** Supplied entries **
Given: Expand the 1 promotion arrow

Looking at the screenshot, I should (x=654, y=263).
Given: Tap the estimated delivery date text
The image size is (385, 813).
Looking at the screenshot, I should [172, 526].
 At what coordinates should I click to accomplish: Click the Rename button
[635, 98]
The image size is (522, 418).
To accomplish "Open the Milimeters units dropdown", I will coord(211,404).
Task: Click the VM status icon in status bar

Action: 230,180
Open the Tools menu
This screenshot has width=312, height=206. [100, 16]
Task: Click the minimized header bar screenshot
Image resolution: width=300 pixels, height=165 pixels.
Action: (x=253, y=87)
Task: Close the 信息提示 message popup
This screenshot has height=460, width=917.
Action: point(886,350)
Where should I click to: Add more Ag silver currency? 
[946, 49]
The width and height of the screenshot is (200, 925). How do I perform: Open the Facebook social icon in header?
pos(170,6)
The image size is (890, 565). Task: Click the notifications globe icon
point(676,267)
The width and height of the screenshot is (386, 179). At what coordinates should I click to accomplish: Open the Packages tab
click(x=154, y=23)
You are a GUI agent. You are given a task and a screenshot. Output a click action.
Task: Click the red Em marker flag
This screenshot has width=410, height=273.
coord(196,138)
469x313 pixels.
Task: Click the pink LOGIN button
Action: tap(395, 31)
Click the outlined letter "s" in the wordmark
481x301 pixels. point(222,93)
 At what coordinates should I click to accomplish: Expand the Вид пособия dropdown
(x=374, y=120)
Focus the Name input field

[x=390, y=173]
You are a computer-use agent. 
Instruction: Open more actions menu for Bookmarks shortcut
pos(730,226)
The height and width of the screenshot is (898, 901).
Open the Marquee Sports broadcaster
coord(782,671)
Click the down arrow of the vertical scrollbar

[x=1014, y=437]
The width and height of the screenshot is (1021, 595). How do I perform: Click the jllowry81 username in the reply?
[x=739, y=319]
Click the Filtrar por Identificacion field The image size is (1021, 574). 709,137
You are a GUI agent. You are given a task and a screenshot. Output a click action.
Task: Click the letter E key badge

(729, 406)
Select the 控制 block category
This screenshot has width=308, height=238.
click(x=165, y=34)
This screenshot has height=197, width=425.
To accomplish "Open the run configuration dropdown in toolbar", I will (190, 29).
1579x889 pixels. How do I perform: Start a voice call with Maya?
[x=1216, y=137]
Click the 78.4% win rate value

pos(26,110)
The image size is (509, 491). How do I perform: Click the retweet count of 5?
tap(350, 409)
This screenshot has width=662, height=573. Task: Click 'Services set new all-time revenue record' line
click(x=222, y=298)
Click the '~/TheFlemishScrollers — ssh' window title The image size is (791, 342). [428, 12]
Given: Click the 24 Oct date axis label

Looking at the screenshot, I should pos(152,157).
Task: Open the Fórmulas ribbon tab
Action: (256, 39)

** Task details **
Out of the material above, output word for word the line with "1579x889 pixels. How", the line with "Click the '~/TheFlemishScrollers", and all lines between them, with nothing else.

** Answer to the exercise **
1579x889 pixels. How do I perform: Start a voice call with Maya?
[x=1216, y=137]
Click the 78.4% win rate value

pos(26,110)
The image size is (509, 491). How do I perform: Click the retweet count of 5?
tap(350, 409)
This screenshot has width=662, height=573. Task: Click 'Services set new all-time revenue record' line
click(x=222, y=298)
Click the '~/TheFlemishScrollers — ssh' window title The image size is (791, 342). [428, 12]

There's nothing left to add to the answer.